Jeszcze bardziej uderzające wyniki uzyskano w trakcie badania podjętego przez M. Schneidera i A. Omto motywów udziału w działaniach wolontariuszy związanych z udzielaniem pomocy chorym na AIDS. Jednocześnie badacze próbowali ustalić powody, dla których niektórzy ochotnicy angażują się w takie altruistyczne działania przez długi czas, podczas gdy inni dość szybko opuszczają ruch. Okazało się, że jednym z najważniejszych tego typu czynników są „pierwsze powody, które skłoniły ludzi do angażowania się w wolontariat…”. Jednocześnie „większość osób, które jako przyczyny wymieniły poprawę samooceny i samodoskonalenia, po roku nadal się w nią angażowała. Naukowcy uważają, że te nieco „samolubne” pragnienia – aby poczuć się lepiej ze sobą i dowiedzieć się więcej o AIDS – wydają się z czasem bardziej pomagać w utrzymaniu zaangażowania w wolontariat”. Ogólnie, zdaniem S. Taylora i jego współpracowników, „te i inne badania wskazują na złożony charakter przyczyn wolontariatu, które często łączą zarówno prawdziwy altruizm, jak i dążenie do osobistych zainteresowań. Chęć niesienia pomocy ludziom i wyraz przywiązania do naszych wewnętrznych wartości to ważne powody, dla których osoba angażuje się w wolontariat. Zawiera jednak również możliwość zdobycia nowych umiejętności, poznania nowych ludzi i poprawy własnego wizerunku”2.

Z tego, co zostało powiedziane jasno wynika, że ​​dwubiegunowe kontinuum „altruizm – egoizm” wymaga dalszych poważnych studiów w logice dialektycznego podejścia do tego zjawiska. Jednocześnie podejmowane są próby zastąpienia tego rodzaju badań spekulatywnymi interpretacjami wartościującymi dość złożonej rzeczywistości społeczno-psychologicznej, które z reguły opierają się na dogmatach religijnych w skrajnie uproszczonej interpretacji woluntarystycznej ze względu na kolejny porządek ideologiczny. całkowicie nie do przyjęcia.

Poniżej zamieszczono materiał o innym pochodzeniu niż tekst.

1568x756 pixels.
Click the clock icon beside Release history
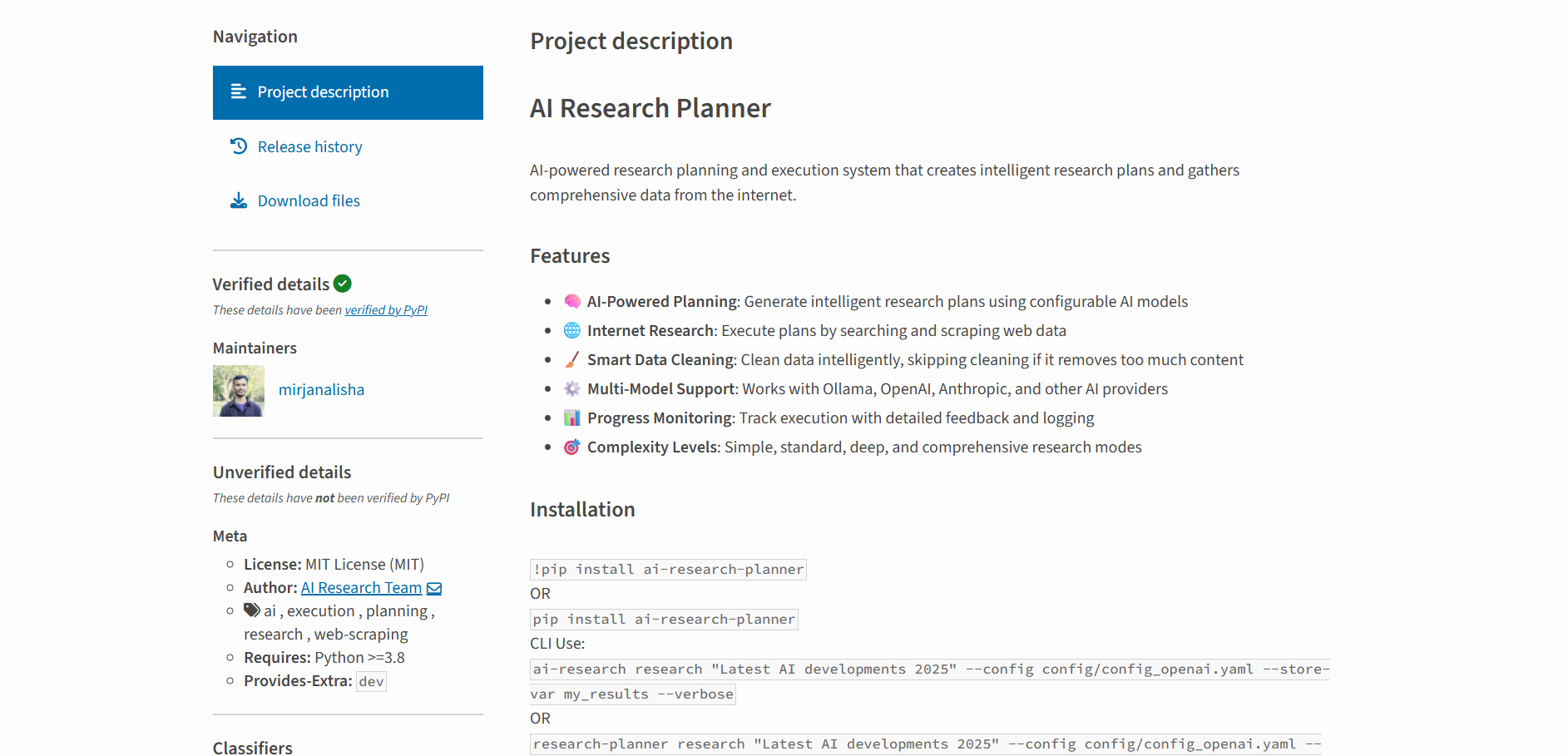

Praktyczny psycholog społeczny jako jedno ze swoich zadań zawodowych powinien widzieć z jednej strony niszczenie tych warunków społeczno-psychologicznych, które przyczyniają się do powstawania zarówno egoizmu, jak i altruizmu (zwłaszcza w postaci boleśnie egzaltowanego samopoświęcenia), z drugiej zaś stworzenie i rozwój takiej formy interakcji, która zakładałaby autentyczną współpracę jako warunek wstępny sukcesu, w procesie realizacji której rozwija się taka orientacja na osobiste wartości, jak identyfikacja kolektywistyczna.